About this task: Below are entries. Reproduce exactly the lines between the line holding "Instruction: Open the Chrome profile avatar" and the line holding "Given: Collapse the 1M MRR group triangle", inclusive, and only those.

Available data:

____

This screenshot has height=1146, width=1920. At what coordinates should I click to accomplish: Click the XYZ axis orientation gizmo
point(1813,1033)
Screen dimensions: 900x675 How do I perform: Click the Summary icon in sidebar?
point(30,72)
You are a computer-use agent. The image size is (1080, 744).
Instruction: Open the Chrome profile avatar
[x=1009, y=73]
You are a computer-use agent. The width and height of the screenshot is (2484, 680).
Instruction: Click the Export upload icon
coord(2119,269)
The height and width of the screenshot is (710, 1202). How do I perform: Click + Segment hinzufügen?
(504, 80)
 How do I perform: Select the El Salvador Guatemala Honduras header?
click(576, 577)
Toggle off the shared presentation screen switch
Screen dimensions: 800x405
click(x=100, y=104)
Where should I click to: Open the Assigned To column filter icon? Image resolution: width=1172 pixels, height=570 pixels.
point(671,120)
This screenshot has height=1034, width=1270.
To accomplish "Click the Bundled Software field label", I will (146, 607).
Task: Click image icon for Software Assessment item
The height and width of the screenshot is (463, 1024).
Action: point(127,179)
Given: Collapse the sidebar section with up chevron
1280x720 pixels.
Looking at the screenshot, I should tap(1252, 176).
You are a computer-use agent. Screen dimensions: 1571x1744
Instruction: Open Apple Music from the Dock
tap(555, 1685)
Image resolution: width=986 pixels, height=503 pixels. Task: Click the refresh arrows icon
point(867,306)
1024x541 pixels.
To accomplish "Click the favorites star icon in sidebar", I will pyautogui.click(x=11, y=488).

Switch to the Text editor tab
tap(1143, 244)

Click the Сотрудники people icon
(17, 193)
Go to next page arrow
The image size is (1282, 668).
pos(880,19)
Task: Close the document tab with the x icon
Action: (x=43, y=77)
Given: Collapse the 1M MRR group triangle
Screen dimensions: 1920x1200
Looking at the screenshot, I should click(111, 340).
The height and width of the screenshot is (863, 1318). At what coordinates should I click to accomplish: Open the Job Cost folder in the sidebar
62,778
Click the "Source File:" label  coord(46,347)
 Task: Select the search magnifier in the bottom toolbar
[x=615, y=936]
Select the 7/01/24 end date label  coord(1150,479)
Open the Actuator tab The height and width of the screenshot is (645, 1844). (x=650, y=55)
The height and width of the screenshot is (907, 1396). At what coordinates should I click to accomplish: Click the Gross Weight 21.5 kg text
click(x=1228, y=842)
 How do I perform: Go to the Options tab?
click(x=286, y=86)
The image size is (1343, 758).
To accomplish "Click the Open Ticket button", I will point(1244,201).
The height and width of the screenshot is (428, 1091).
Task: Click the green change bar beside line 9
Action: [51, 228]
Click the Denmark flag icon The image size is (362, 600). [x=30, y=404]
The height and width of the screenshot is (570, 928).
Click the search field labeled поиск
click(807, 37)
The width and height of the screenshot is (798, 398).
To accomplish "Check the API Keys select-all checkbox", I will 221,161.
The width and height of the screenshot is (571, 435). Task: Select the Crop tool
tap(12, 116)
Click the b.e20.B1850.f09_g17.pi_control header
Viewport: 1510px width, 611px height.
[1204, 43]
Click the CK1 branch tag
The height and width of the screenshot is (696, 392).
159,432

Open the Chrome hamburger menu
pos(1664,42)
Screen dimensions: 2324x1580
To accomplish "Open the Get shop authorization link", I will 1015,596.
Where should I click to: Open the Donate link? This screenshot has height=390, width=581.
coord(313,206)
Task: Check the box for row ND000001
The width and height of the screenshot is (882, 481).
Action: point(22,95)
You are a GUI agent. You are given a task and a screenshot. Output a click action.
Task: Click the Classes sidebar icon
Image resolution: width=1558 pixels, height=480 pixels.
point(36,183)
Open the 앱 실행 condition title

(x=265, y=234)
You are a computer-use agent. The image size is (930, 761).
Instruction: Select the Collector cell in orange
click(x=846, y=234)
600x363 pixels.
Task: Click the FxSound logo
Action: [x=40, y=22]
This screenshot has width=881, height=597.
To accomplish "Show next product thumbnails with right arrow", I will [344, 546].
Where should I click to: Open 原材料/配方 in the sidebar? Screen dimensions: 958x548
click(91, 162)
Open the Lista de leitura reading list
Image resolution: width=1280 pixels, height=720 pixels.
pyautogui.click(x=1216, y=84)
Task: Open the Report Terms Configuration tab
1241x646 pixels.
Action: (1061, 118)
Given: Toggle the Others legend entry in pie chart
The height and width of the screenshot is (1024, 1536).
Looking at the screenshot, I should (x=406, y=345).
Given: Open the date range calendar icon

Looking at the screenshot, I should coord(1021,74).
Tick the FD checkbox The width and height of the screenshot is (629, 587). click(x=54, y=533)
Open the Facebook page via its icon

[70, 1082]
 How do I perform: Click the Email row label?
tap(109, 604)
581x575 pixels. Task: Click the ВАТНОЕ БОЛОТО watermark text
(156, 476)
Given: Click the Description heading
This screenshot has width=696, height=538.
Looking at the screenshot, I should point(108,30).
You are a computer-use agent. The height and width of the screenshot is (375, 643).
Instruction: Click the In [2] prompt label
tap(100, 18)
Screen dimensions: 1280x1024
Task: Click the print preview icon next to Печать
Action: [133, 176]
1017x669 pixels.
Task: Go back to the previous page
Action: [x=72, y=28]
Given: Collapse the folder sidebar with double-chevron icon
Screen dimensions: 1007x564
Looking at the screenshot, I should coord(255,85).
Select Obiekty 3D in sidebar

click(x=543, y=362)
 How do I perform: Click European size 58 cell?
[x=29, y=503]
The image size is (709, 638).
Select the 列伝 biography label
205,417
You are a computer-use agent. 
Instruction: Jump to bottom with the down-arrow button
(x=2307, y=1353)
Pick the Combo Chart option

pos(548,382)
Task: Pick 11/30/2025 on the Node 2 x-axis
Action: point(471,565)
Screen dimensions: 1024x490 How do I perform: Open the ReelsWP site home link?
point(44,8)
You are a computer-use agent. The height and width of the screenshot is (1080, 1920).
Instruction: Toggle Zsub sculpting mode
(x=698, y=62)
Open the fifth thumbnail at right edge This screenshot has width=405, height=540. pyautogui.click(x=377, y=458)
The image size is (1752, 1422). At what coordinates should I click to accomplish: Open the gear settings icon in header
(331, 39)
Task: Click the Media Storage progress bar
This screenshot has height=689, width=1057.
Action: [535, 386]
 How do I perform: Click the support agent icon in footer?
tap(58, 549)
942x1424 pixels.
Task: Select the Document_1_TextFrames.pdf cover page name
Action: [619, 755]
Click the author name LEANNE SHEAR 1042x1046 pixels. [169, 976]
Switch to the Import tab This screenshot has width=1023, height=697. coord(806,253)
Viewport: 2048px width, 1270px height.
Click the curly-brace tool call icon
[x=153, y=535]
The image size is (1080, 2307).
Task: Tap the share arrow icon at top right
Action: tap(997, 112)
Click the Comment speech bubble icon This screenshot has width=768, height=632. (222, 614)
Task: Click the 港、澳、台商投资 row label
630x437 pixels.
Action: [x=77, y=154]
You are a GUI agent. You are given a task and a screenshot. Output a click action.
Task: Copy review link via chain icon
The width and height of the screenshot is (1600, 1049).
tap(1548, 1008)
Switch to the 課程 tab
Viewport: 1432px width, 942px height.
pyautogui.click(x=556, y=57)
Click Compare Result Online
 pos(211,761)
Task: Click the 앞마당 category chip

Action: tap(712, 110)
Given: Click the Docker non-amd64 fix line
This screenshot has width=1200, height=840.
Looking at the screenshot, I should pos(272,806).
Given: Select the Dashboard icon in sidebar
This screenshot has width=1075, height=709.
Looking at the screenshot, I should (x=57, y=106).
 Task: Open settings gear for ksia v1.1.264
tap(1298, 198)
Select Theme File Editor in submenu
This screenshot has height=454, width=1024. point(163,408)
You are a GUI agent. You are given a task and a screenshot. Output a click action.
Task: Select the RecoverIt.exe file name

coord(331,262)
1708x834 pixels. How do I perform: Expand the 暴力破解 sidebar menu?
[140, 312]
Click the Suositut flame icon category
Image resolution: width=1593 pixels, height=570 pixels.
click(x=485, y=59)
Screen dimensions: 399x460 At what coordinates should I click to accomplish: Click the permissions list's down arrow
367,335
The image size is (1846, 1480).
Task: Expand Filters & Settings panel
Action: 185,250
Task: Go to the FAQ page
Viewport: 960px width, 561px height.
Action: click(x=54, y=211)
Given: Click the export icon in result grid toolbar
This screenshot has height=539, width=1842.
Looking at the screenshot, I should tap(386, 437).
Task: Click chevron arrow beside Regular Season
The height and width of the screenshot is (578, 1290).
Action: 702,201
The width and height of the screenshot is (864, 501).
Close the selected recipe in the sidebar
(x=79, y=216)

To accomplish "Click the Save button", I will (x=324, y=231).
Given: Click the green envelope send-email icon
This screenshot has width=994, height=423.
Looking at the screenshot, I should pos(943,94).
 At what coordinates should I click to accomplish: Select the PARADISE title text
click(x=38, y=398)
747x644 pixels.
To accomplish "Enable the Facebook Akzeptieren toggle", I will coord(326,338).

____

Your response:
Instruction: Open the Chrome profile avatar
[x=1009, y=73]
You are a computer-use agent. The width and height of the screenshot is (2484, 680).
Instruction: Click the Export upload icon
coord(2119,269)
The height and width of the screenshot is (710, 1202). How do I perform: Click + Segment hinzufügen?
(504, 80)
 How do I perform: Select the El Salvador Guatemala Honduras header?
click(576, 577)
Toggle off the shared presentation screen switch
Screen dimensions: 800x405
click(x=100, y=104)
Where should I click to: Open the Assigned To column filter icon? Image resolution: width=1172 pixels, height=570 pixels.
point(671,120)
This screenshot has height=1034, width=1270.
To accomplish "Click the Bundled Software field label", I will (146, 607).
Task: Click image icon for Software Assessment item
The height and width of the screenshot is (463, 1024).
Action: point(127,179)
Given: Collapse the sidebar section with up chevron
1280x720 pixels.
Looking at the screenshot, I should tap(1252, 176).
You are a computer-use agent. Screen dimensions: 1571x1744
Instruction: Open Apple Music from the Dock
tap(555, 1685)
Image resolution: width=986 pixels, height=503 pixels. Task: Click the refresh arrows icon
point(867,306)
1024x541 pixels.
To accomplish "Click the favorites star icon in sidebar", I will pyautogui.click(x=11, y=488).

Switch to the Text editor tab
tap(1143, 244)

Click the Сотрудники people icon
(17, 193)
Go to next page arrow
The image size is (1282, 668).
pos(880,19)
Task: Close the document tab with the x icon
Action: (x=43, y=77)
Given: Collapse the 1M MRR group triangle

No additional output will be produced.